TASK DATA
+ + + +
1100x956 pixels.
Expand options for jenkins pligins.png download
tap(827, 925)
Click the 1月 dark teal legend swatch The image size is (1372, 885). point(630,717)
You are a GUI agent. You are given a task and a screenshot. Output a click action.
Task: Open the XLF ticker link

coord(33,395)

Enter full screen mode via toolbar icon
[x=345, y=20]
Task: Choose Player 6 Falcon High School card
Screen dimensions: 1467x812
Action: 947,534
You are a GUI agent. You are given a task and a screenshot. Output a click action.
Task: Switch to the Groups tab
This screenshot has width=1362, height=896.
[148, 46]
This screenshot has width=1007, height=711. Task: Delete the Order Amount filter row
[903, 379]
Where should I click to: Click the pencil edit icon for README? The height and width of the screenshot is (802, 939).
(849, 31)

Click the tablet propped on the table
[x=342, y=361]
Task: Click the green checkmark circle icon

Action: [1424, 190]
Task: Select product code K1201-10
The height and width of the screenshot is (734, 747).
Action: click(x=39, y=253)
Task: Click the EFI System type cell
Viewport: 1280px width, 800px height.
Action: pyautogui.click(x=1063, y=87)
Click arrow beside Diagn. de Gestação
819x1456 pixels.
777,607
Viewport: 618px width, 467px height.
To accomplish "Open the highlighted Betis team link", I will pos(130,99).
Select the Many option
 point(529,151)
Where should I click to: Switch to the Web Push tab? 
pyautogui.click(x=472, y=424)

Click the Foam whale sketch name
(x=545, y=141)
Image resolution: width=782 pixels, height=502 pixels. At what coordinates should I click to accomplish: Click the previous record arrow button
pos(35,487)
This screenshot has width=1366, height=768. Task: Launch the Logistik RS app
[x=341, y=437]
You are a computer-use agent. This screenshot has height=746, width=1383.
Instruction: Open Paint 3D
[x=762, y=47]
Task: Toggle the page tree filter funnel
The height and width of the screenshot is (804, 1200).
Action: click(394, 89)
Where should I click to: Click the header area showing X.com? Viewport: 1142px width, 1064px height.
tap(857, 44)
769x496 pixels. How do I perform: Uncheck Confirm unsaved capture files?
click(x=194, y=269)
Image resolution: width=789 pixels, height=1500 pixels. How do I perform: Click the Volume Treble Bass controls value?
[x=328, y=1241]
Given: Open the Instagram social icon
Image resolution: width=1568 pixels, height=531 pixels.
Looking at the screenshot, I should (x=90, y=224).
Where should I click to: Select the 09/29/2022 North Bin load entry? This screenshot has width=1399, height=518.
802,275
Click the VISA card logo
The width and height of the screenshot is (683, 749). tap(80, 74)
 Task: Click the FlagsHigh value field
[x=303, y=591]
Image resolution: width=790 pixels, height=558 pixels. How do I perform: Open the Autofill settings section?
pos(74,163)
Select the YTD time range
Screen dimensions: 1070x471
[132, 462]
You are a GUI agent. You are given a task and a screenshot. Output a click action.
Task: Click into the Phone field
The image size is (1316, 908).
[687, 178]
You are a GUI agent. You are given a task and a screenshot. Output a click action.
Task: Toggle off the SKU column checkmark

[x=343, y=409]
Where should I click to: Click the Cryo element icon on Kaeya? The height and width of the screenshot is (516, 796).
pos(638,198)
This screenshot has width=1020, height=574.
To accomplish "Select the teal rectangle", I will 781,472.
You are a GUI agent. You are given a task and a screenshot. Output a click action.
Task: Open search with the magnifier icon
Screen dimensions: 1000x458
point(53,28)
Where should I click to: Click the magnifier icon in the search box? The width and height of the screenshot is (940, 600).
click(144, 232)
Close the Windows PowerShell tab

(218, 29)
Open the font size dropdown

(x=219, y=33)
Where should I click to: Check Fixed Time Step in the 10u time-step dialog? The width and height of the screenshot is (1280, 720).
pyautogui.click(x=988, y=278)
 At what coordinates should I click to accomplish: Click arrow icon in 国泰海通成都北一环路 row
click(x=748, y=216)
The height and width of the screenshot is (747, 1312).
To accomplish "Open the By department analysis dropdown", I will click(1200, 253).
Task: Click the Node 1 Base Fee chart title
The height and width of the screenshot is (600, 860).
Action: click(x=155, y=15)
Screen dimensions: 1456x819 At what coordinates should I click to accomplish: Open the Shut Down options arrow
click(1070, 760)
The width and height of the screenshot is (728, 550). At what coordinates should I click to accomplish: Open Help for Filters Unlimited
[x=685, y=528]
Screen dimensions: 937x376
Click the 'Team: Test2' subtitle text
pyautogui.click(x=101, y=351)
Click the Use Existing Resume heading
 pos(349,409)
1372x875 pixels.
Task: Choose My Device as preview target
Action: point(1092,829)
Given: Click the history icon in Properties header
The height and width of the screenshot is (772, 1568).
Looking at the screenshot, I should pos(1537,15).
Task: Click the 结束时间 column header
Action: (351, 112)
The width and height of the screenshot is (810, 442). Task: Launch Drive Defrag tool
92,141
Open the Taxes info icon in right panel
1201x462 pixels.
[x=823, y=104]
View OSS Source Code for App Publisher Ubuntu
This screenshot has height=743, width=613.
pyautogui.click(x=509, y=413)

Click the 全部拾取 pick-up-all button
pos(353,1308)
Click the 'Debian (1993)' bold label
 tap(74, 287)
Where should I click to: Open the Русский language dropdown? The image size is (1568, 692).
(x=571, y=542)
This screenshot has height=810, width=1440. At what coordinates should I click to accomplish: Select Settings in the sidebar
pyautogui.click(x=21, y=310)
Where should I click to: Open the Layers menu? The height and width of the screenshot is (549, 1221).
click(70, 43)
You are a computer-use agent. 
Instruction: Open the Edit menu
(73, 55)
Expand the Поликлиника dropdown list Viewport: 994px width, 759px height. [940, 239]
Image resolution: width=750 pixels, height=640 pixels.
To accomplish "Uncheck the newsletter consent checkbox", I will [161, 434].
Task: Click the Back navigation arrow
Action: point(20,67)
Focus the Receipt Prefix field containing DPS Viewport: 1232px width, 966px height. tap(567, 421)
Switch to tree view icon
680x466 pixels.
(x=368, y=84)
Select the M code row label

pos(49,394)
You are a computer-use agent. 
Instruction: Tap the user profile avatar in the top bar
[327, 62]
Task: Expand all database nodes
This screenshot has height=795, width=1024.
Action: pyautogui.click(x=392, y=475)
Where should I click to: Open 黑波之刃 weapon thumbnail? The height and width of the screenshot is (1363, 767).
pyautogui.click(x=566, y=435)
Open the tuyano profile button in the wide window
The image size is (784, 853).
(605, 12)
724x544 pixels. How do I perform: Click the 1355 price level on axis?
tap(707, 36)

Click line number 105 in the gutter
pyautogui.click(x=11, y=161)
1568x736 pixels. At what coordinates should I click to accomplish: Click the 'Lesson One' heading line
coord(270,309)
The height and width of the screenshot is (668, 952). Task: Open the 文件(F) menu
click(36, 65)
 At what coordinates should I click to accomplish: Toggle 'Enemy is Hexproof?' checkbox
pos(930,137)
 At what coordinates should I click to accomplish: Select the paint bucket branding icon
+ + + +
YOUR OBJECTIVE
Repeat the material above exactly.

FINISHED EXERCISE
1100x956 pixels.
Expand options for jenkins pligins.png download
tap(827, 925)
Click the 1月 dark teal legend swatch The image size is (1372, 885). point(630,717)
You are a GUI agent. You are given a task and a screenshot. Output a click action.
Task: Open the XLF ticker link

coord(33,395)

Enter full screen mode via toolbar icon
[x=345, y=20]
Task: Choose Player 6 Falcon High School card
Screen dimensions: 1467x812
Action: 947,534
You are a GUI agent. You are given a task and a screenshot. Output a click action.
Task: Switch to the Groups tab
This screenshot has width=1362, height=896.
[148, 46]
This screenshot has width=1007, height=711. Task: Delete the Order Amount filter row
[903, 379]
Where should I click to: Click the pencil edit icon for README? The height and width of the screenshot is (802, 939).
(849, 31)

Click the tablet propped on the table
[x=342, y=361]
Task: Click the green checkmark circle icon

Action: [1424, 190]
Task: Select product code K1201-10
The height and width of the screenshot is (734, 747).
Action: click(x=39, y=253)
Task: Click the EFI System type cell
Viewport: 1280px width, 800px height.
Action: pyautogui.click(x=1063, y=87)
Click arrow beside Diagn. de Gestação
819x1456 pixels.
777,607
Viewport: 618px width, 467px height.
To accomplish "Open the highlighted Betis team link", I will pos(130,99).
Select the Many option
 point(529,151)
Where should I click to: Switch to the Web Push tab? 
pyautogui.click(x=472, y=424)

Click the Foam whale sketch name
(x=545, y=141)
Image resolution: width=782 pixels, height=502 pixels. At what coordinates should I click to accomplish: Click the previous record arrow button
pos(35,487)
This screenshot has width=1366, height=768. Task: Launch the Logistik RS app
[x=341, y=437]
You are a computer-use agent. This screenshot has height=746, width=1383.
Instruction: Open Paint 3D
[x=762, y=47]
Task: Toggle the page tree filter funnel
The height and width of the screenshot is (804, 1200).
Action: click(394, 89)
Where should I click to: Click the header area showing X.com? Viewport: 1142px width, 1064px height.
tap(857, 44)
769x496 pixels. How do I perform: Uncheck Confirm unsaved capture files?
click(x=194, y=269)
Image resolution: width=789 pixels, height=1500 pixels. How do I perform: Click the Volume Treble Bass controls value?
[x=328, y=1241]
Given: Open the Instagram social icon
Image resolution: width=1568 pixels, height=531 pixels.
Looking at the screenshot, I should (x=90, y=224).
Where should I click to: Select the 09/29/2022 North Bin load entry? This screenshot has width=1399, height=518.
802,275
Click the VISA card logo
The width and height of the screenshot is (683, 749). tap(80, 74)
 Task: Click the FlagsHigh value field
[x=303, y=591]
Image resolution: width=790 pixels, height=558 pixels. How do I perform: Open the Autofill settings section?
pos(74,163)
Select the YTD time range
Screen dimensions: 1070x471
[132, 462]
You are a GUI agent. You are given a task and a screenshot. Output a click action.
Task: Click into the Phone field
The image size is (1316, 908).
[687, 178]
You are a GUI agent. You are given a task and a screenshot. Output a click action.
Task: Toggle off the SKU column checkmark

[x=343, y=409]
Where should I click to: Click the Cryo element icon on Kaeya? The height and width of the screenshot is (516, 796).
pos(638,198)
This screenshot has width=1020, height=574.
To accomplish "Select the teal rectangle", I will 781,472.
You are a GUI agent. You are given a task and a screenshot. Output a click action.
Task: Open search with the magnifier icon
Screen dimensions: 1000x458
point(53,28)
Where should I click to: Click the magnifier icon in the search box? The width and height of the screenshot is (940, 600).
click(144, 232)
Close the Windows PowerShell tab

(218, 29)
Open the font size dropdown

(x=219, y=33)
Where should I click to: Check Fixed Time Step in the 10u time-step dialog? The width and height of the screenshot is (1280, 720).
pyautogui.click(x=988, y=278)
 At what coordinates should I click to accomplish: Click arrow icon in 国泰海通成都北一环路 row
click(x=748, y=216)
The height and width of the screenshot is (747, 1312).
To accomplish "Open the By department analysis dropdown", I will click(1200, 253).
Task: Click the Node 1 Base Fee chart title
The height and width of the screenshot is (600, 860).
Action: click(x=155, y=15)
Screen dimensions: 1456x819 At what coordinates should I click to accomplish: Open the Shut Down options arrow
click(1070, 760)
The width and height of the screenshot is (728, 550). At what coordinates should I click to accomplish: Open Help for Filters Unlimited
[x=685, y=528]
Screen dimensions: 937x376
Click the 'Team: Test2' subtitle text
pyautogui.click(x=101, y=351)
Click the Use Existing Resume heading
 pos(349,409)
1372x875 pixels.
Task: Choose My Device as preview target
Action: point(1092,829)
Given: Click the history icon in Properties header
The height and width of the screenshot is (772, 1568).
Looking at the screenshot, I should pos(1537,15).
Task: Click the 结束时间 column header
Action: (351, 112)
The width and height of the screenshot is (810, 442). Task: Launch Drive Defrag tool
92,141
Open the Taxes info icon in right panel
1201x462 pixels.
[x=823, y=104]
View OSS Source Code for App Publisher Ubuntu
This screenshot has height=743, width=613.
pyautogui.click(x=509, y=413)

Click the 全部拾取 pick-up-all button
pos(353,1308)
Click the 'Debian (1993)' bold label
 tap(74, 287)
Where should I click to: Open the Русский language dropdown? The image size is (1568, 692).
(x=571, y=542)
This screenshot has height=810, width=1440. At what coordinates should I click to accomplish: Select Settings in the sidebar
pyautogui.click(x=21, y=310)
Where should I click to: Open the Layers menu? The height and width of the screenshot is (549, 1221).
click(70, 43)
You are a computer-use agent. 
Instruction: Open the Edit menu
(73, 55)
Expand the Поликлиника dropdown list Viewport: 994px width, 759px height. [940, 239]
Image resolution: width=750 pixels, height=640 pixels.
To accomplish "Uncheck the newsletter consent checkbox", I will [161, 434].
Task: Click the Back navigation arrow
Action: point(20,67)
Focus the Receipt Prefix field containing DPS Viewport: 1232px width, 966px height. tap(567, 421)
Switch to tree view icon
680x466 pixels.
(x=368, y=84)
Select the M code row label

pos(49,394)
You are a computer-use agent. 
Instruction: Tap the user profile avatar in the top bar
[327, 62]
Task: Expand all database nodes
This screenshot has height=795, width=1024.
Action: pyautogui.click(x=392, y=475)
Where should I click to: Open 黑波之刃 weapon thumbnail? The height and width of the screenshot is (1363, 767).
pyautogui.click(x=566, y=435)
Open the tuyano profile button in the wide window
The image size is (784, 853).
(605, 12)
724x544 pixels. How do I perform: Click the 1355 price level on axis?
tap(707, 36)

Click line number 105 in the gutter
pyautogui.click(x=11, y=161)
1568x736 pixels. At what coordinates should I click to accomplish: Click the 'Lesson One' heading line
coord(270,309)
The height and width of the screenshot is (668, 952). Task: Open the 文件(F) menu
click(36, 65)
 At what coordinates should I click to accomplish: Toggle 'Enemy is Hexproof?' checkbox
pos(930,137)
 At what coordinates should I click to accomplish: Select the paint bucket branding icon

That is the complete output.